## BEGIN Selection

Cultural differences in the workplace can complicate organizational relationships. At Netflix, the established culture of Freedom and Responsibility didn’t always translate well to other countries.

Learn how Netflix adapted to cultural differences in the workplace as it grew.

Cultural Differences in the Workplace at Netflix

By 2011, Netflix had cultivated a culture of Freedom and Responsibility that was enabling the company to produce great results in the U.S. Hastings began expanding the company into other countries—first in Canada, then Latin America, Europe, and Pacific Asia. By 2016, Netflix was in more than 130 countries worldwide. The expansion was so successful that within three years:

  • The number of subscribers outside the U.S. more than doubled, from 40 million to 88 million.
  • The total number of employees doubled.

Still, Hastings knew from his past international travel that certain experiences and practices can’t be translated directly into other cultures, which meant that he had to be ready to adapt in order to be successful in other countries. For example, when he was in Swaziland as a Peace Corps volunteer, he couldn’t understand why his high school math students were stumped by a simple word problem about how many tiles it would take to cover a floor—until he realized that they didn’t know what tiles were because they all lived in huts with mud or concrete floors. Hastings considered whether the corporate culture he’d worked so hard to develop would work outside the U.S., or whether it would cause confusion and misunderstanding like his math problem had.

## END Selection
## BEGIN Supplied material

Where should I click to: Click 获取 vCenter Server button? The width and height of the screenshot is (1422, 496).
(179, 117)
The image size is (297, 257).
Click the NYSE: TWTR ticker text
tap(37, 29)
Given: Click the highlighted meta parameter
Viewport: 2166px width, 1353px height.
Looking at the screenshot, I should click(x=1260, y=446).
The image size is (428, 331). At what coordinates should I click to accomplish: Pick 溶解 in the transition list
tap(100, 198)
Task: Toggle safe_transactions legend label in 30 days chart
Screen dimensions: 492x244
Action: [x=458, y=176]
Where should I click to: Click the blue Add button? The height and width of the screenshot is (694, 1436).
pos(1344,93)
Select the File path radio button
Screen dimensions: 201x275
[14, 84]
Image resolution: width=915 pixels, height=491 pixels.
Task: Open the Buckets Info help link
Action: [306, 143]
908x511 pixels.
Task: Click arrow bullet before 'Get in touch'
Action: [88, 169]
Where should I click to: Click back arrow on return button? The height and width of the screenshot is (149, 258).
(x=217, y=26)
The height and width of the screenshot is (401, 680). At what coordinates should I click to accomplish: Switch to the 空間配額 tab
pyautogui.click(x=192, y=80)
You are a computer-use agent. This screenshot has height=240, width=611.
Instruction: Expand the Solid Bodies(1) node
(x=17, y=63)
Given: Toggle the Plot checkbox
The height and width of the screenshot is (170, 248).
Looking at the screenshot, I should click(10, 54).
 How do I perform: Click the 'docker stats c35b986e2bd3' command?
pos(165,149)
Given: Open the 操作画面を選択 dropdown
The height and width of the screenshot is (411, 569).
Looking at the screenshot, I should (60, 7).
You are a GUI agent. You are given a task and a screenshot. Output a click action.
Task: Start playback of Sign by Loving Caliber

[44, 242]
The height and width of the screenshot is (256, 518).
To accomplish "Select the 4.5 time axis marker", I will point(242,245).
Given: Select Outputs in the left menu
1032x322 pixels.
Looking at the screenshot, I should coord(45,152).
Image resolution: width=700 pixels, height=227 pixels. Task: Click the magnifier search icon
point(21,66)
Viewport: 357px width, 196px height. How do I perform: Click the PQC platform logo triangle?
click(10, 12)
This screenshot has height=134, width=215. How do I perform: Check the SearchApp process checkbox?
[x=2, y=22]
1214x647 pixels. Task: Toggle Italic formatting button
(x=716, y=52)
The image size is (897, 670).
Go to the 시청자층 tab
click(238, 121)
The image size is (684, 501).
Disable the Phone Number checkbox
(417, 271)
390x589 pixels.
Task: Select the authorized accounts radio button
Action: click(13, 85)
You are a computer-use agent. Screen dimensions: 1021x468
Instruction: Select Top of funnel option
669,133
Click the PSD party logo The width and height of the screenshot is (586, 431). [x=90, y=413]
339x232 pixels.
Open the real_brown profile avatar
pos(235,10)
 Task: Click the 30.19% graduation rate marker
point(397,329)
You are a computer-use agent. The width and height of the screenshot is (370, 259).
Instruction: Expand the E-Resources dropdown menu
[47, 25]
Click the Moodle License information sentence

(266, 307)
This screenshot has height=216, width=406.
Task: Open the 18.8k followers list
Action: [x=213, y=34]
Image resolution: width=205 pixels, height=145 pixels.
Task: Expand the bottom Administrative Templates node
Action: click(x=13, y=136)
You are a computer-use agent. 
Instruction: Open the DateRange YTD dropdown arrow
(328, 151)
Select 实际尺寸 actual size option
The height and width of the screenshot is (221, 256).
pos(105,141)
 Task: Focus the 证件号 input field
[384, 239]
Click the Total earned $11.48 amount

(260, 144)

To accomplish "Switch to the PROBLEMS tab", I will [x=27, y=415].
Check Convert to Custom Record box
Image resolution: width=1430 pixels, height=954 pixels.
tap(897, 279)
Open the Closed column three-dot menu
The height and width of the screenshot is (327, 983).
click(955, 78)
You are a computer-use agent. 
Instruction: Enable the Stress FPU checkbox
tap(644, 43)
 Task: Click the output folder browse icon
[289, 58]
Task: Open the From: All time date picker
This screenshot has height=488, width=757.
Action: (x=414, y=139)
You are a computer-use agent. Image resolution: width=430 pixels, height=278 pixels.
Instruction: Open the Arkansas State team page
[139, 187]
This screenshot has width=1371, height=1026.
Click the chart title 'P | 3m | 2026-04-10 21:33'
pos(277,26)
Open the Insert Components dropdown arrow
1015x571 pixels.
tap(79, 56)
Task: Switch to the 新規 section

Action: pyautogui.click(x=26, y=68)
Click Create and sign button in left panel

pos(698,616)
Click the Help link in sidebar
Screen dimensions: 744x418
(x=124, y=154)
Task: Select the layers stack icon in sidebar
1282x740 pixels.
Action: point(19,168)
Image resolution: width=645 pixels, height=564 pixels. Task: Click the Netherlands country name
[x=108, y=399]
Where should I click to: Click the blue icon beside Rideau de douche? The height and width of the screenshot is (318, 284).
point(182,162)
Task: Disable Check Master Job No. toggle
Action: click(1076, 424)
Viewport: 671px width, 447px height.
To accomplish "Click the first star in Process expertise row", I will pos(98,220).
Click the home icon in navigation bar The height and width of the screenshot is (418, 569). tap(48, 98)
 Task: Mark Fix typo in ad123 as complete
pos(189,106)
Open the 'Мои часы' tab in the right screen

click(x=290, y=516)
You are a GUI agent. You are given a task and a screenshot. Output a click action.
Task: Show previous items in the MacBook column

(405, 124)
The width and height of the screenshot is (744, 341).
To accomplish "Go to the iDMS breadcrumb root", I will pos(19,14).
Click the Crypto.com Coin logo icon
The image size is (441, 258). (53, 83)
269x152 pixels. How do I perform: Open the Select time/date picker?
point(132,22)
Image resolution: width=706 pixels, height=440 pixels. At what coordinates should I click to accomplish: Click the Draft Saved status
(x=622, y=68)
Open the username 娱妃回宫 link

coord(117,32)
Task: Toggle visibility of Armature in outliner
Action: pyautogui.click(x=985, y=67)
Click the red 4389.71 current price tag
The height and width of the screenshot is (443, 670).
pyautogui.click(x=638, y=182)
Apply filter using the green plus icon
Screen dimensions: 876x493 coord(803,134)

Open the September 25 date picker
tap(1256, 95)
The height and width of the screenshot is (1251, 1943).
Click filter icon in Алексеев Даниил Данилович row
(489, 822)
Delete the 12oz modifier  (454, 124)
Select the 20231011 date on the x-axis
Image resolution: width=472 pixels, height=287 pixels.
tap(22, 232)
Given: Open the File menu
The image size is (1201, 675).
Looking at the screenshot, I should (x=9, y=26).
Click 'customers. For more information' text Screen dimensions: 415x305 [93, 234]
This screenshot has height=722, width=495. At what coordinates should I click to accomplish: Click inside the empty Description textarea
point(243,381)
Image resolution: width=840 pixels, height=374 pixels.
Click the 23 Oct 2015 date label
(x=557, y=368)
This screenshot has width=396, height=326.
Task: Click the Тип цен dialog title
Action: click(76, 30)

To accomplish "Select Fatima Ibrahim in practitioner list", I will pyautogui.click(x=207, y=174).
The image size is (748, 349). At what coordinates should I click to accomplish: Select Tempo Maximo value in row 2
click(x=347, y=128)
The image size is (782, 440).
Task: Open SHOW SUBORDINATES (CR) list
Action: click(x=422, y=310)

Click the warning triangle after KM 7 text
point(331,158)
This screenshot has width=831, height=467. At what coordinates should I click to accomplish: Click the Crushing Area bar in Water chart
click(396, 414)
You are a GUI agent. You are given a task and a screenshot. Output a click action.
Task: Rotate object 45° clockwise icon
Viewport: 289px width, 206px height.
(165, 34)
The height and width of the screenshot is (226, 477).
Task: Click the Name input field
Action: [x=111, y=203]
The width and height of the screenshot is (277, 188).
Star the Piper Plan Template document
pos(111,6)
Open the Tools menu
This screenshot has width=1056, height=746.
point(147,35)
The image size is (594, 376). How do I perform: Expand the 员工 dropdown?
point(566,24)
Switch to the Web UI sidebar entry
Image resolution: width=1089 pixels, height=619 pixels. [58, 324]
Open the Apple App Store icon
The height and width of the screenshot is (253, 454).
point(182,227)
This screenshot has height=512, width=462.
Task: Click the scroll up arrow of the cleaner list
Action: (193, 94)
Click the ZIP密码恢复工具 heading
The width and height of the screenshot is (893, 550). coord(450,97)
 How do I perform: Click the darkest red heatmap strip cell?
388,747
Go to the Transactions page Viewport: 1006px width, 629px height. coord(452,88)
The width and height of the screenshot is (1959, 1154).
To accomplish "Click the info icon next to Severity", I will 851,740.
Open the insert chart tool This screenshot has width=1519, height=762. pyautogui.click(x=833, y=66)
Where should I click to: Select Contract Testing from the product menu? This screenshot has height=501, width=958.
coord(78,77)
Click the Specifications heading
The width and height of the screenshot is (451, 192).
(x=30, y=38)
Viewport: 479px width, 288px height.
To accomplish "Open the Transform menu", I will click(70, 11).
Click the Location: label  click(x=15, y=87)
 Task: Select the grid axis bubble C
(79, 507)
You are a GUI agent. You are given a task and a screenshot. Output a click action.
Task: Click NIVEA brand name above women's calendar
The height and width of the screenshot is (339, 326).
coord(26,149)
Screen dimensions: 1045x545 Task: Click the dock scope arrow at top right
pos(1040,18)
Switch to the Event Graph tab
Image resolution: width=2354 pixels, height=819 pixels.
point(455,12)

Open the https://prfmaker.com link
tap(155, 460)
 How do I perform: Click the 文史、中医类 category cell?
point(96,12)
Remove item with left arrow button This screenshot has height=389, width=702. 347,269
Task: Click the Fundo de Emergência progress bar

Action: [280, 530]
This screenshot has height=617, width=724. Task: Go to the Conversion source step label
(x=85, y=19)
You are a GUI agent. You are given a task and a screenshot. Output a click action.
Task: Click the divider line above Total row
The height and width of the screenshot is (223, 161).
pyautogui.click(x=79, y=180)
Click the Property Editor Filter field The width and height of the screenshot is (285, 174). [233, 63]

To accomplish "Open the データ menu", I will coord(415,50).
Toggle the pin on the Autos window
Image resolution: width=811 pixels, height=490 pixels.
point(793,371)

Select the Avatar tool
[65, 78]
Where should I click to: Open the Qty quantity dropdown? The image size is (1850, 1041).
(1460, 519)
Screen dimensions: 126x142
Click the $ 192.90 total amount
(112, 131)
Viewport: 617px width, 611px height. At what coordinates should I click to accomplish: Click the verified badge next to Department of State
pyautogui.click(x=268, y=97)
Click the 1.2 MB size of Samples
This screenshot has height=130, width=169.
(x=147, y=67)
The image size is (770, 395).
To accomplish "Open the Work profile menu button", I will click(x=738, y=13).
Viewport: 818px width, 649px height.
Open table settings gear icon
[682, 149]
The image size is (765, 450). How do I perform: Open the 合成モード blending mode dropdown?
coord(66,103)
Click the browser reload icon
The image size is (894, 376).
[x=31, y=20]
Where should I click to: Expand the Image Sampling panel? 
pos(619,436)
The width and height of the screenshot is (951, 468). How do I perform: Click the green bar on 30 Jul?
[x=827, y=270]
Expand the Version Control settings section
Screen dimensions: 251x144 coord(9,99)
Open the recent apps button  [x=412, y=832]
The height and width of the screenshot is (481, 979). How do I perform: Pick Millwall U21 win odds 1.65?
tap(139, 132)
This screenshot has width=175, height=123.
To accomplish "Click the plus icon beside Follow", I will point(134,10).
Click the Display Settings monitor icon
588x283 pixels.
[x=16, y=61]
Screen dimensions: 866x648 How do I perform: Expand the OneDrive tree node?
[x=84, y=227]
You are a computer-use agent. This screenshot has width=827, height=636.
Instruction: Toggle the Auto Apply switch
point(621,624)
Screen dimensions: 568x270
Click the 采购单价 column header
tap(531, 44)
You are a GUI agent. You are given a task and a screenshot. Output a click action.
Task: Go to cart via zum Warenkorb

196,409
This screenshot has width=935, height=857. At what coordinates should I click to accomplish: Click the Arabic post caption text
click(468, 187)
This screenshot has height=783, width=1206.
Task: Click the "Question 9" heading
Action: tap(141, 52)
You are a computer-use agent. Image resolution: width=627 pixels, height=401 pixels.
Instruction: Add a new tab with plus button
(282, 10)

## END Supplied material

◆ **Exercise details**: Reproduce the Netflix passage word for word, starting at "By 2011, Netflix" and ending at "to 88 million.". Work only from the Netflix passage; the records play no part.

◆ **Solution for this problem**:
By 2011, Netflix had cultivated a culture of Freedom and Responsibility that was enabling the company to produce great results in the U.S. Hastings began expanding the company into other countries—first in Canada, then Latin America, Europe, and Pacific Asia. By 2016, Netflix was in more than 130 countries worldwide. The expansion was so successful that within three years:

  • The number of subscribers outside the U.S. more than doubled, from 40 million to 88 million.